Permintaan Kedelai Dunia Masih Tinggi

Permintaan dunia untuk komoditas kedelai Amerika Serikat masih tetap kuat, China juga masih memerlukan kedelai dari AS, meskipun harus dikirimkan dalam jumlah yang lebih sedikit karena adanya perang dagang.
Pekerja melakukan proses pengolahan kedelai/JIBI-Nurul Hidayat
Pekerja melakukan proses pengolahan kedelai/JIBI-Nurul Hidayat

Bisnis.com, JAKARTA – Permintaan dunia untuk komoditas kedelai Amerika Serikat masih tetap kuat, China juga masih memerlukan kedelai dari AS, meskipun harus dikirimkan dalam jumlah yang lebih sedikit karena adanya perang dagang.

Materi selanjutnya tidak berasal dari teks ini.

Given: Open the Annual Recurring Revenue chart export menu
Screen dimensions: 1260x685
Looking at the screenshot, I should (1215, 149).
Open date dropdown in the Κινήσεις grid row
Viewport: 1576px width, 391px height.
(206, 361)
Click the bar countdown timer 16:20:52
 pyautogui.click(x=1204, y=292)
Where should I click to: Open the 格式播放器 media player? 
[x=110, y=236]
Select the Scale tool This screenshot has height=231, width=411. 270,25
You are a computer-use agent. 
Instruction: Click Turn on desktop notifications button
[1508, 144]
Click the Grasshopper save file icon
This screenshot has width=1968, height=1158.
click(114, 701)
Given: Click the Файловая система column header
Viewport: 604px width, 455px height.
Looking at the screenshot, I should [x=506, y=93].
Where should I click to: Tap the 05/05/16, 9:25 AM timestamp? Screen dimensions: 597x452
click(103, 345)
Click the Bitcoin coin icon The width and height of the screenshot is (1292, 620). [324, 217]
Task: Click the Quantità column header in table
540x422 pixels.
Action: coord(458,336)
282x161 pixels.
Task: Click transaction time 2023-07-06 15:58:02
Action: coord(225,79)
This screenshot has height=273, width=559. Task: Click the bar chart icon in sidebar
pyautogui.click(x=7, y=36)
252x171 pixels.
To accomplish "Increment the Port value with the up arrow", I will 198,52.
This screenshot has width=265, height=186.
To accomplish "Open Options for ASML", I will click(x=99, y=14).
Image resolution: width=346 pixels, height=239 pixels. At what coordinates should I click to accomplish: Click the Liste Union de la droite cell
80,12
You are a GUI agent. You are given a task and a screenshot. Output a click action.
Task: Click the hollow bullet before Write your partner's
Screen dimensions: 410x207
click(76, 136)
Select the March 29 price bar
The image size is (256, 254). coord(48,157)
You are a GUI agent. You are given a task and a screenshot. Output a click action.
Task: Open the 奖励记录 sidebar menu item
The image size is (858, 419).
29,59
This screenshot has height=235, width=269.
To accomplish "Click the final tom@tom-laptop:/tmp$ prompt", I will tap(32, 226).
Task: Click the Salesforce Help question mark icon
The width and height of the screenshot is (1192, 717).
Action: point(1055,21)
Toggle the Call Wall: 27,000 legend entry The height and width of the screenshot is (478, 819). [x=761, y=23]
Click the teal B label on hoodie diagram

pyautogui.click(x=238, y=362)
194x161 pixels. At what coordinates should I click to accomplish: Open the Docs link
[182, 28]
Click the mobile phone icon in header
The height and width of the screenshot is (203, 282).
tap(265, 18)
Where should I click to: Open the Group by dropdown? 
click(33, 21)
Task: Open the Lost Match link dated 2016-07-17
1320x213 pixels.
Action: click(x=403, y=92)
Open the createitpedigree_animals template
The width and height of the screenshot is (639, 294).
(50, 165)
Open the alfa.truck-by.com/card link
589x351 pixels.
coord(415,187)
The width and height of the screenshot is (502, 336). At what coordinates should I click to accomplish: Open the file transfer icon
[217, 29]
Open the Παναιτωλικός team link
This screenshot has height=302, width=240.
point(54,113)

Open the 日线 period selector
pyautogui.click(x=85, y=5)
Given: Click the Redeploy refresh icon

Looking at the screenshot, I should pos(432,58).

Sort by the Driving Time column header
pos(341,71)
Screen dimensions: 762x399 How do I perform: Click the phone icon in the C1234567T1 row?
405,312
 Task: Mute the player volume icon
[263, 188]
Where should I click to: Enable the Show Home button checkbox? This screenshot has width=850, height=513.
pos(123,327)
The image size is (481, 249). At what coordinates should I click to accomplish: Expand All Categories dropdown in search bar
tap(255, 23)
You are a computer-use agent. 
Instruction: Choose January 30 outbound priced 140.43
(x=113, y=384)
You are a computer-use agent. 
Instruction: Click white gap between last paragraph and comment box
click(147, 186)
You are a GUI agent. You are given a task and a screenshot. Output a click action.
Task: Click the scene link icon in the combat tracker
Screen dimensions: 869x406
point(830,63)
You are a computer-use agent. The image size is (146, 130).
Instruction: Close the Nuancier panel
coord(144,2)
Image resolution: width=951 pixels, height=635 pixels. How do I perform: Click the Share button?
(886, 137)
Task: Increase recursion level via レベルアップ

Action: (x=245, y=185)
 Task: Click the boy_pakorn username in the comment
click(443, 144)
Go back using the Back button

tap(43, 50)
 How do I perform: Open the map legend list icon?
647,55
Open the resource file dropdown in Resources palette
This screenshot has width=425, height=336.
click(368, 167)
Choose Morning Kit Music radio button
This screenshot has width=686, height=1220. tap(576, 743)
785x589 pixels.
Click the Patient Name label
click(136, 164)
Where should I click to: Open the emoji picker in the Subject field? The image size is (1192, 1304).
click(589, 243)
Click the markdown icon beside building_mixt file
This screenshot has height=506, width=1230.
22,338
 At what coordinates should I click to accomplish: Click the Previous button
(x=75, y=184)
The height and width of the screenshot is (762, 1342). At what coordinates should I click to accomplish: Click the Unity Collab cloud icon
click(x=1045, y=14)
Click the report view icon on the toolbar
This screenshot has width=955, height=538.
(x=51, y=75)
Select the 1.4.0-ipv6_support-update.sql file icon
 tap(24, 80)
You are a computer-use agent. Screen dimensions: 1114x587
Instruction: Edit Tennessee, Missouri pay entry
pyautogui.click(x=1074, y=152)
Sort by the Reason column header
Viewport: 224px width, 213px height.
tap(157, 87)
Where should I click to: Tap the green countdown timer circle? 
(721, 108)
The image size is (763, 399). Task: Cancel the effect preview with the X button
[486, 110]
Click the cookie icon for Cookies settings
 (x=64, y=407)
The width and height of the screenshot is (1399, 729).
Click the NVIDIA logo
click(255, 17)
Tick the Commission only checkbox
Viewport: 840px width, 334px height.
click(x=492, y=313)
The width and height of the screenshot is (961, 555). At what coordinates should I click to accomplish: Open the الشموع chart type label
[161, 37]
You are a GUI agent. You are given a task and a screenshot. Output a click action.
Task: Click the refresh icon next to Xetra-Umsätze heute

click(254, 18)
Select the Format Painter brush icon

Harga yang terus menurun telah membuat sejumlah petani kehilangan keuntungan dari perdagangan komoditas biji-bijian itu.

Meskipun mendapatkan nada positif dalam sektor permintaan, LSU AgCenter melaporlan bahwa akan terjadi penurunan yang sangat tajam untuk impor kedelai AS ke China jika perang dagang terus berlangsung dan menimbulkan kerugian bagi petani di Louisiana.

“Belum ada tanda perlambatan permintaan global untuk kedelai AS, yang menjadi sentimen positif bagi komoditas itu. Penjualan kedelai di luar China terlihat membaik untuk saat ini,” ujar Mike Deliberto, Ekonom LSU AgCenter, dikutip dari Reuters, Senin (13/8).

Harga kedelai yang semakin melemah sebagai hasil dari tarif yang diberikan oleh China, telah berkontribusi meningkatkan impor kedelai Uni Eropa dari AS.

Namun, Deliberto melanjutkan, harga kedelai yang terus menurun hingga sekitar 20% sejak pertama kali dikenakan tarif pada April lalu, telah menghapuskan keuntungan yang didapat oleh petani kedelai di Louisiana.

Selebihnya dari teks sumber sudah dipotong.